Air raids and school air-raid shelters
The WW2 Anderson shelter used by my class at Edgware
Primary School in 1944. This picture is a computerised composite of several
original photographs, created to match my recollections.
Although the war stopped the year after I joined the school, I do remember
one air raid while I was there. When the siren went, we all had to troop out
into a field at the back of the school and be led what seemed quite a long way
to climb down into an underground shelter which I later learnt was called an
Anderson shelter. If a bomb had dropped, we would never have reached the shelter
in time. There must have been other shelters for the other classes because the
one our class was in wasn't particularly crowded. What stuck in my mind was
how wet, muddy and dark it was inside because it was some way below ground level.
There were benches to sit on but they were not particularly inviting because
the dampness and mud seemed to have got to them too. Fortunately the air raid
wasn't a long one and we were let out quickly.

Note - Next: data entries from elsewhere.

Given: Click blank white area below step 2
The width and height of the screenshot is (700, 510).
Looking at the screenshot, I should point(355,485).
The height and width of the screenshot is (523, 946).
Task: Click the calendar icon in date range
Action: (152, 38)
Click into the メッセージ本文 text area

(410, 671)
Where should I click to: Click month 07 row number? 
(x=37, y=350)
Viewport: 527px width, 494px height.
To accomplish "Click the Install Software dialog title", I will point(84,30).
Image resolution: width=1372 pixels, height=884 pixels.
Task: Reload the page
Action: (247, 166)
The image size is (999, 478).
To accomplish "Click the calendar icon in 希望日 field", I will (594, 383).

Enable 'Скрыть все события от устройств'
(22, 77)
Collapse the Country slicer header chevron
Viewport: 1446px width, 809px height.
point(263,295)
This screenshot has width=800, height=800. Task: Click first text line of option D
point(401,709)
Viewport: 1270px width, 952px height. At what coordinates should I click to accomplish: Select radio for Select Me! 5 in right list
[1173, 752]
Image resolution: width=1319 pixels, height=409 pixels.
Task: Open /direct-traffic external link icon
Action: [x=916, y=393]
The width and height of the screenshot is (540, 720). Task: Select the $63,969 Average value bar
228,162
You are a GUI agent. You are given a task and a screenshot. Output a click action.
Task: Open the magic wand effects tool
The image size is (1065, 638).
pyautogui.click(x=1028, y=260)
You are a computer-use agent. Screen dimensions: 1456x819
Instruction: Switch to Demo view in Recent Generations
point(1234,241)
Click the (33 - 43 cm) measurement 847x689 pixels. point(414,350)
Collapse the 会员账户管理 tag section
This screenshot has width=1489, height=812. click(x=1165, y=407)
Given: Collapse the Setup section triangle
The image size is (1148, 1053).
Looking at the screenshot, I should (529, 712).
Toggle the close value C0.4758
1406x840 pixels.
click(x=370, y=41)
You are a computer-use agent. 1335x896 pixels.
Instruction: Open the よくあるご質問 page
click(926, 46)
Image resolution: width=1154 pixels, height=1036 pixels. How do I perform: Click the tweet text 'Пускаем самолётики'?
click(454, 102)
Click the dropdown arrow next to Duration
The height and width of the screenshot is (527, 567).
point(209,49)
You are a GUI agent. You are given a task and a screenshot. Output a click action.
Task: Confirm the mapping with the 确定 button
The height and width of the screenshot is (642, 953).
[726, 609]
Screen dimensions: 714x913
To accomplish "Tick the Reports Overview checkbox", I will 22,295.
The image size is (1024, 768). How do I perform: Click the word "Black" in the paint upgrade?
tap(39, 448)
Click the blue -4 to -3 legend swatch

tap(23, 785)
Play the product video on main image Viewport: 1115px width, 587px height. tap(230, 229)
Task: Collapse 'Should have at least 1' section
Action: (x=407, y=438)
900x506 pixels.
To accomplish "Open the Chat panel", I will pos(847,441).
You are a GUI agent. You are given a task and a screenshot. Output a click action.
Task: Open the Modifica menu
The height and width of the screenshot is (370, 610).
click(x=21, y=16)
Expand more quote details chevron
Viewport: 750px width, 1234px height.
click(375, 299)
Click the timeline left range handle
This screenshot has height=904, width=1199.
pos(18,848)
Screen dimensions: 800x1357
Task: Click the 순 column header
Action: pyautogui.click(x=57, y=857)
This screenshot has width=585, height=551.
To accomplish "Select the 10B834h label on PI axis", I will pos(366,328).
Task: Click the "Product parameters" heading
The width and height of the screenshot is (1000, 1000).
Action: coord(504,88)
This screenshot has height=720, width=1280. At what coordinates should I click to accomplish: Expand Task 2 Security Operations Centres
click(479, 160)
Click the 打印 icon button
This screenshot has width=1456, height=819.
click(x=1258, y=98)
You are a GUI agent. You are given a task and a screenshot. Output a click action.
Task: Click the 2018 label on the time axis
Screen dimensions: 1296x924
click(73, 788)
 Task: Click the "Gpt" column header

School lavatories 1940s style
Another thing that stands out in my memory from Edgware Primary School is
the lavatory floors. They, like other loos of the time, were of a stone-like
composite, particles of which glistened in the light. I used to try to get to
one of the 'sparklers' to pick it up, but by the time I reached it, the light
was no longer on it and it had turned to dull grey stone. The toilets themselves
were low, and they flushed with a pull-chain - so things in the 1940s had improved
since my mother's experience of school
lavatories in the early 1900s!
Teachers' favourites
Once the war was over, Britain was gripped in even worse austerity, particularly
with food shortages. My class teacher was a Mrs Harmer and I used to wonder
why certain children in my class were so obviously her favourites, as I couldn't
see any difference between them and me. Only later did I realise the significance
of their parents being managers of food shops.
The 11 plus exam
In my last year at Edgware Primary School, we children were prepared for
the 'scholarship', ie is the '11 plus exam' as it later came to be called. All
the children in the class sat for it, and the outcome determined whether their
next school would be a grammar school or a secondary modern.
The class teacher was a man, a Mr Perrett who was wonderful at his
job. I don't know whether he was back from the war or whether he had reason
never to have been called up for service. In that year, I was awarded the class
prize for progress - even though as far as I was concerned I didn't do anything
differently. I suppose that Mr Perrett was interesting and logical, and just
made work a matter of course. In his care I also passed the 11-plus exam to
Copthall County Grammar School, the best grammar school in the area. I remain
eternally grateful for the excellent and free education I got there under the
headship of Mrs Heys-Jones. She even bothered to summon my father to the school
when she found out that I was to leave to train as a shorthand typist. "That
girl", she told him, "deserves a university education, and there are grants
available so that she can get it." Her word was law, and to University I went.
That was the beginning of a
career that I have found stimulating and enjoyable.